La nourriture, un phénomène de mode
Les raisons du phénomène Ozempic sont multiples et ne peuvent être attribuées à la seule mode, qui dépend et imprègne de nombreux autres secteurs de l’image d’une visibilité sans précédent. Cependant, si l’on fait l’effort d’auto-évaluation, il faut reconnaître que l’industrie de la mode et de la beauté a continué à esthétiser l’alimentation plutôt que de la repenser en profondeur. Côté cosmétique, on a commencé à user et abuser du lexique alimentaire.
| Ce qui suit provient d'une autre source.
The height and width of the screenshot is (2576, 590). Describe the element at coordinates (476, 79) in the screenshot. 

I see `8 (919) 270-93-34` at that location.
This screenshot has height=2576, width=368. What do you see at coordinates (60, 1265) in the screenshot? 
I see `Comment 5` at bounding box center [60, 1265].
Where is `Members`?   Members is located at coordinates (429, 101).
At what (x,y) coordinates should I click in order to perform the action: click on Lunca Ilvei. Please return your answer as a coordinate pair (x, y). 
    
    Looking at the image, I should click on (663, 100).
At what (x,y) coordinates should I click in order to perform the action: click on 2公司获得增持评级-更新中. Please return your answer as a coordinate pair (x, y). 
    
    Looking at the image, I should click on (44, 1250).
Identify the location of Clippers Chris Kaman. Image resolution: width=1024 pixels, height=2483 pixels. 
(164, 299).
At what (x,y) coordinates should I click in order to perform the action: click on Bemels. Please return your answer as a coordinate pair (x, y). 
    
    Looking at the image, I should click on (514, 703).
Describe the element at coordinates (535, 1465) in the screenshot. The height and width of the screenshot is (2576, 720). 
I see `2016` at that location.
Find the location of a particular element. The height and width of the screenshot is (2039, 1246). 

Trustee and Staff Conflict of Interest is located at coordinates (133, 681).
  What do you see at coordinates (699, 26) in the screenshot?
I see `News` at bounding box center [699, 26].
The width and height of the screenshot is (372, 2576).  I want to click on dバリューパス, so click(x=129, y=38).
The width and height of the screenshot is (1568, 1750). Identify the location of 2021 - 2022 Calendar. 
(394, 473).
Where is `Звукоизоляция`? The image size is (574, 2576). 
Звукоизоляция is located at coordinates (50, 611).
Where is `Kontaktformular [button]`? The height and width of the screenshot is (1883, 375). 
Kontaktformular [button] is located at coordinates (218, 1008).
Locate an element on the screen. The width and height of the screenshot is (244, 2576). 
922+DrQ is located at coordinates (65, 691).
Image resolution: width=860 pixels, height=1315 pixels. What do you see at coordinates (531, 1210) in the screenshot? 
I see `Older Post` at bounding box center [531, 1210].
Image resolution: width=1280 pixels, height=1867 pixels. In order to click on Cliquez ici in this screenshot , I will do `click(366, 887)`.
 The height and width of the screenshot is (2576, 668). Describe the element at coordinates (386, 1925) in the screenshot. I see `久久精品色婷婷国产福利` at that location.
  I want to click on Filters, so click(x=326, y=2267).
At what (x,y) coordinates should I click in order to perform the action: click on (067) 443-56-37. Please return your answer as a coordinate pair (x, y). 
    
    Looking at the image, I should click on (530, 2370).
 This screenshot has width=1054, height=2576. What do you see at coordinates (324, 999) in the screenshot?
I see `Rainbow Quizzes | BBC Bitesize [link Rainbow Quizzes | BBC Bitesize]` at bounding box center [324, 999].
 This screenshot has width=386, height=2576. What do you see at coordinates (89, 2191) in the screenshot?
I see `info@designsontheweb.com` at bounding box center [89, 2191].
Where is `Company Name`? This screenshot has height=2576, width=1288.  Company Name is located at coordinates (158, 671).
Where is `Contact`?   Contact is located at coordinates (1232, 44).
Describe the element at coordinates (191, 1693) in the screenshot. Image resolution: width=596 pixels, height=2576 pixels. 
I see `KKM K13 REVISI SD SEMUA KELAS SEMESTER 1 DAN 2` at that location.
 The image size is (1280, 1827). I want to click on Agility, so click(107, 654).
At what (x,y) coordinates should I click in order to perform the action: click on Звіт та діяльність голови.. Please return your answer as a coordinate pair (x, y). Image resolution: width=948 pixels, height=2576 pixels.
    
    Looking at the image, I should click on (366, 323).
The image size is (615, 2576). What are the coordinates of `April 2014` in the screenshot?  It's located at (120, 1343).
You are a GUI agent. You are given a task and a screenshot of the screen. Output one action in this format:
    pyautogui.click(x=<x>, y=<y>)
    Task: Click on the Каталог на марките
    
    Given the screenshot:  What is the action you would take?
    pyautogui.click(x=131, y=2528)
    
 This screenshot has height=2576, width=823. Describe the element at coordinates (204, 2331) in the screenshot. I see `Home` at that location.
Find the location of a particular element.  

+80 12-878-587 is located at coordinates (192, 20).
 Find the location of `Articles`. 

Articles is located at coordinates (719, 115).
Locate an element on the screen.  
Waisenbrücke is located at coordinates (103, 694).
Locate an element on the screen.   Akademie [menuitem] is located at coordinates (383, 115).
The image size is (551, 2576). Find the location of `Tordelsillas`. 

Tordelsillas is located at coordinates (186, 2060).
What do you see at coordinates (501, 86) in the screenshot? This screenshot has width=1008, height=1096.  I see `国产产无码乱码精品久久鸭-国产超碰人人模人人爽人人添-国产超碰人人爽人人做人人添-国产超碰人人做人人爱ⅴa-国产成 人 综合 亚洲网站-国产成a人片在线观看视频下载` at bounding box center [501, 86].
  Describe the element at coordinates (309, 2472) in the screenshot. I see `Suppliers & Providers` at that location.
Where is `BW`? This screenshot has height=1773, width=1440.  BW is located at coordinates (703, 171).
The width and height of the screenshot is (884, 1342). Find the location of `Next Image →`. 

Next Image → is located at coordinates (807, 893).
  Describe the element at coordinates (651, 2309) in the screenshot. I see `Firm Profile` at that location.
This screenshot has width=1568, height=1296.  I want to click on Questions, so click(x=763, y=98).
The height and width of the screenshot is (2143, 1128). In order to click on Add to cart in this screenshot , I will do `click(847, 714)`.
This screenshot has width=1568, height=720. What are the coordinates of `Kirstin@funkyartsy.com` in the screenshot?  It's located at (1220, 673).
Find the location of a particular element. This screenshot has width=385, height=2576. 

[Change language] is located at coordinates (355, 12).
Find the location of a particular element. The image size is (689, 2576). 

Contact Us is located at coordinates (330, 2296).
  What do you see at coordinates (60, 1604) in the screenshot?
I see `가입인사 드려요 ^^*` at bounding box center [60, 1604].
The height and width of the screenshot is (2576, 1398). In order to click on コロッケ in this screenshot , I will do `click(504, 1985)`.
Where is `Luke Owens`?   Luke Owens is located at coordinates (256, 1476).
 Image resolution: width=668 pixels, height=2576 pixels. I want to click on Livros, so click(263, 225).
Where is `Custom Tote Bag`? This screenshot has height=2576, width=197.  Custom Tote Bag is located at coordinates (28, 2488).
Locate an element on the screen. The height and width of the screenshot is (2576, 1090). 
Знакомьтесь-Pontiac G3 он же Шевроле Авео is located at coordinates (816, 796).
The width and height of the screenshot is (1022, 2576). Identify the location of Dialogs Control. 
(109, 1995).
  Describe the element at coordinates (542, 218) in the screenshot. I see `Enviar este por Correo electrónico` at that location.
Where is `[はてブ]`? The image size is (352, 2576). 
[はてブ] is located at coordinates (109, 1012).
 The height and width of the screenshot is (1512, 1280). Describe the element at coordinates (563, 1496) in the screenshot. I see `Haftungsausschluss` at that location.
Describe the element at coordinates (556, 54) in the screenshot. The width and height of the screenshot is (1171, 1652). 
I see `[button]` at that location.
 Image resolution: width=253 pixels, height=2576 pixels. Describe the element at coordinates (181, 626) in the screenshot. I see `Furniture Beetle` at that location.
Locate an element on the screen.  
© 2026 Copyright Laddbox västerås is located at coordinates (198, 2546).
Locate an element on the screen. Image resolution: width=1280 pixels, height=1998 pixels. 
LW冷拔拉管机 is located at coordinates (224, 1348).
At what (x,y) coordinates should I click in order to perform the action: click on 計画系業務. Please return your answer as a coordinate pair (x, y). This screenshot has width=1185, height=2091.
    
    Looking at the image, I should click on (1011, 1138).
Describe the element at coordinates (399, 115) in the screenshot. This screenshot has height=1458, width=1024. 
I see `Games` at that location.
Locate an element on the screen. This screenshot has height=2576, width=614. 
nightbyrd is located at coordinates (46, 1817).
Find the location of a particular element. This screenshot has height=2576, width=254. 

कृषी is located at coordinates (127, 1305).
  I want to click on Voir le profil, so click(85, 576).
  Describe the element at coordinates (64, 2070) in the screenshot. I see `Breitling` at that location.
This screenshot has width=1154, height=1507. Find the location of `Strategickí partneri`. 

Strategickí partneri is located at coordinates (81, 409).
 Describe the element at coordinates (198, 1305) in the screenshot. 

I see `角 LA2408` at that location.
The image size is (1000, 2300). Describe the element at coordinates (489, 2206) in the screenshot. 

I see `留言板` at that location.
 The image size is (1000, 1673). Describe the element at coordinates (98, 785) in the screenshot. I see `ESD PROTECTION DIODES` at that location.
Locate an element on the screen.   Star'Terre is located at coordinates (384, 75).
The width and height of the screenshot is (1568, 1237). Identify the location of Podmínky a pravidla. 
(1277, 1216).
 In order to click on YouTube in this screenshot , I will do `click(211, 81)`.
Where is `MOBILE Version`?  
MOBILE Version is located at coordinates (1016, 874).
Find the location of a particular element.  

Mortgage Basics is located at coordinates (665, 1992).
Crème au miel, gelée visage, masque au caviar, gommage aux graines de fraise, lait corporel… Un amalgame alimentaire renforcé par la tendance des compléments visant à équilibrer l’hygiène de vie pour entretenir son physique grâce à la levure de bière, la fermentation des champignons, la gelée royale, etc. À l’ère du tout scientifique, la vision médicinale de la beauté provoque une confusion entre la nécessité de consommer de la nourriture et le fait d’ingérer des pilules ou des crèmes aux vertus potentiellement miraculeuses mais en aucun cas vitales. Comme le résumait déjà en 2010 le sociologue David LeBreton : « à défaut de nourriture, nous nourrissons notre peau. » La mode n’est pas en reste non plus. Les comestibles ont atteint un tel niveau métaphorique qu’ils ont progressivement empêché la prise de conscience de l’importance des représentations. En 2014, Moschino dévoile une collection automne-hiver mettant en vedette McDonald’stransformer des paquets de frites en sacs à main et des uniformes d’employés en mini-robes sexy.